Intersting Tips
  • Rewolucja kulturalna sieci to miraż

    instagram viewer

    Andrew Leonard zauważa, że ​​rewolucja cyfrowa nigdy się nie zmaterializowała. Sugeruje, żebyśmy wszyscy wrócili do pracy.

    Mit Kultura sieciowa, od początku kruchy kwiat, uschła i umarła. Nawet gdy gongi szumu rozbrzmiewają coraz głośniej, prawda jest coraz jaśniejsza: spotkaliśmy Sieć i to my. Nie ma schronienia w sieci, nie ma odpowiedzi na nasze problemy, nie ma transformacji tożsamości. Jest tylko lustro.

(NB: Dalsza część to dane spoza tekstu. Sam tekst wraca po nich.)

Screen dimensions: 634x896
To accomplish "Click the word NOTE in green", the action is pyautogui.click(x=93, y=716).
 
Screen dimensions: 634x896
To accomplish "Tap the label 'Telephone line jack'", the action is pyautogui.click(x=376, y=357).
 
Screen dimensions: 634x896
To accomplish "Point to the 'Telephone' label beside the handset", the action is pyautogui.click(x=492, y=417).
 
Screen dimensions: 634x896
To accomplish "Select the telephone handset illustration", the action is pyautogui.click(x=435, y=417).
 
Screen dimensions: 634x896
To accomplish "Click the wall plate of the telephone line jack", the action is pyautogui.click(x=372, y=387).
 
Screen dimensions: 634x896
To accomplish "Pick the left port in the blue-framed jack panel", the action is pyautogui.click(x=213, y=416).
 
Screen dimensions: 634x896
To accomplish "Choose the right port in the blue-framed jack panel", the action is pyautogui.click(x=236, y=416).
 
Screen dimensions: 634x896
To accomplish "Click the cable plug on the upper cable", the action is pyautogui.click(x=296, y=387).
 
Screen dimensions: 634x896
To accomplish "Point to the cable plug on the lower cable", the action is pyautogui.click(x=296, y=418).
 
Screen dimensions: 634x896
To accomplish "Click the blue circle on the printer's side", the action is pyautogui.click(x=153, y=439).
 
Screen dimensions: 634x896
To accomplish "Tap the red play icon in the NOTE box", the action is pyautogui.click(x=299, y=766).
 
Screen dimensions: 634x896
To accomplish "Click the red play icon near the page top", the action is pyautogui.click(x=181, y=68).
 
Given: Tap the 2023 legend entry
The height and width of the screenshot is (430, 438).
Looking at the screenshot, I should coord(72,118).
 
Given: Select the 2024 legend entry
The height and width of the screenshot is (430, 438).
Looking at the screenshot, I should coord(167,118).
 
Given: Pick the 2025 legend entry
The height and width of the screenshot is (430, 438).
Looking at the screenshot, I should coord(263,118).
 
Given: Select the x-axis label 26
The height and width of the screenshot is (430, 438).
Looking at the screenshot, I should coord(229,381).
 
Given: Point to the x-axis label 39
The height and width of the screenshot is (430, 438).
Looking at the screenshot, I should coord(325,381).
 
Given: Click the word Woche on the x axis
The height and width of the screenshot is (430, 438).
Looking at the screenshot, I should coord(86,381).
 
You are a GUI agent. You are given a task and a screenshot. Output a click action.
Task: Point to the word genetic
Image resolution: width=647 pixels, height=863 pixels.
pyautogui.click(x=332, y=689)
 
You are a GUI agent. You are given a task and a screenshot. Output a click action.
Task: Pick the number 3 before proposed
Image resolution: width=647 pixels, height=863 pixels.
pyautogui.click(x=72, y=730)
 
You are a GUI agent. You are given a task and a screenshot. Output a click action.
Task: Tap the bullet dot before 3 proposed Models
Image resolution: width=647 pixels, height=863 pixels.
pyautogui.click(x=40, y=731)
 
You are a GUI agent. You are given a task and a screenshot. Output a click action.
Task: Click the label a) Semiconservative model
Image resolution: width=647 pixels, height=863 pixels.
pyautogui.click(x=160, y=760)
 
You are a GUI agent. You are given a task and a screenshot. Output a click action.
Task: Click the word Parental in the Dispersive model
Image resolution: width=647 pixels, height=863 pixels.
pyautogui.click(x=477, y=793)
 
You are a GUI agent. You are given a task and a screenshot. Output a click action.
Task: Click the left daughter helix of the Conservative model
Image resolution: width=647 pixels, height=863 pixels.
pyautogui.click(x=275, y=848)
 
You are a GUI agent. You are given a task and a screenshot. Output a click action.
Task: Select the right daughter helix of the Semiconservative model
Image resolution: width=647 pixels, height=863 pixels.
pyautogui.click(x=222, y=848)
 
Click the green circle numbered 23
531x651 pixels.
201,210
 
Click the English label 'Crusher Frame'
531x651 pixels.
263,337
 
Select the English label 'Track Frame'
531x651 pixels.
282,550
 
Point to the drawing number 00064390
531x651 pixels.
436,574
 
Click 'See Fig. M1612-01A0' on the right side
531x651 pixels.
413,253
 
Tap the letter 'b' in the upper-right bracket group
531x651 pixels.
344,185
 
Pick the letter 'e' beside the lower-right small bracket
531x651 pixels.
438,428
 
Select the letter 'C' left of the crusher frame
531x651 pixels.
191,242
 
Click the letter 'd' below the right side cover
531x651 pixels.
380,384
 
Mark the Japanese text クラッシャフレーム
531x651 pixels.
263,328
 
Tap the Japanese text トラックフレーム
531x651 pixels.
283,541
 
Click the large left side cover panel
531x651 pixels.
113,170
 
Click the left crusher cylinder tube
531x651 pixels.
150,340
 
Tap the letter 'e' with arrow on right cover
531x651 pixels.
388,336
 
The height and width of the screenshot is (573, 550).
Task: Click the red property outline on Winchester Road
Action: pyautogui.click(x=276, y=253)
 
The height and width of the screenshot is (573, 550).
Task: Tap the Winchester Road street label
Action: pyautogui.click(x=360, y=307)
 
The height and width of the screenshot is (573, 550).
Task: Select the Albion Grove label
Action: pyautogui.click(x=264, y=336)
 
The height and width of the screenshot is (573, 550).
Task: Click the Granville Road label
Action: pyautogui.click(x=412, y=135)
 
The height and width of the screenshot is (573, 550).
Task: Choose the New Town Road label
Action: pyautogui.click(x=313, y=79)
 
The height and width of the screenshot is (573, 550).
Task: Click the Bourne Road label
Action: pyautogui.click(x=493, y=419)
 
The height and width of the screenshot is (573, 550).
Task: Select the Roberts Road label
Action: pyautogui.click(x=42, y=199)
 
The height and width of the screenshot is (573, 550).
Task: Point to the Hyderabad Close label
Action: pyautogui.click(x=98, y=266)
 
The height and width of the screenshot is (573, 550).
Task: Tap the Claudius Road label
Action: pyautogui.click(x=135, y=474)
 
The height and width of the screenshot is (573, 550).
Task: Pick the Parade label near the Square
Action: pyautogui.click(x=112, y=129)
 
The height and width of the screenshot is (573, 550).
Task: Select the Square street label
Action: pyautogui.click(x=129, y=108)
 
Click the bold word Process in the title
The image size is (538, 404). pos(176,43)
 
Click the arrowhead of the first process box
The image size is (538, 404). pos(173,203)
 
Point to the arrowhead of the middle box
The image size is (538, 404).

    Tydzień przed Nowym Rokiem to dobry czas na refleksję nad przeszłością, przesiewanie rocznych obserwacji i oświeceń, poszukiwanie meta-tematu i sposobu na zsumowanie tego wszystkiego. Ale po zmiażdżeniu własnych liczb kulturowych, mam do czynienia z zagadkowym wynikiem. Szukając odpowiedzi znajduję tylko narzędzia. Szukając kultury znajduję tylko subkultury. Szukając rewolucji znajduję tylko koło.

    Latem 1993 roku zapuściłem się w sieć w poszukiwaniu subkultury. Abonent CompuServe od lat, który zalogował się zaledwie kilka razy, słyszałem o czymś zwanym „Internetem”. Następnie, obejmując konwencję Miłośnicy japońskiej animacji (anime) w Oakland w Kalifornii, dla tygodnika, jeden z rozmówców od niechcenia wspomniał, że anime "otaku" - lub entuzjaści - wszyscy spędzają czas na Internet.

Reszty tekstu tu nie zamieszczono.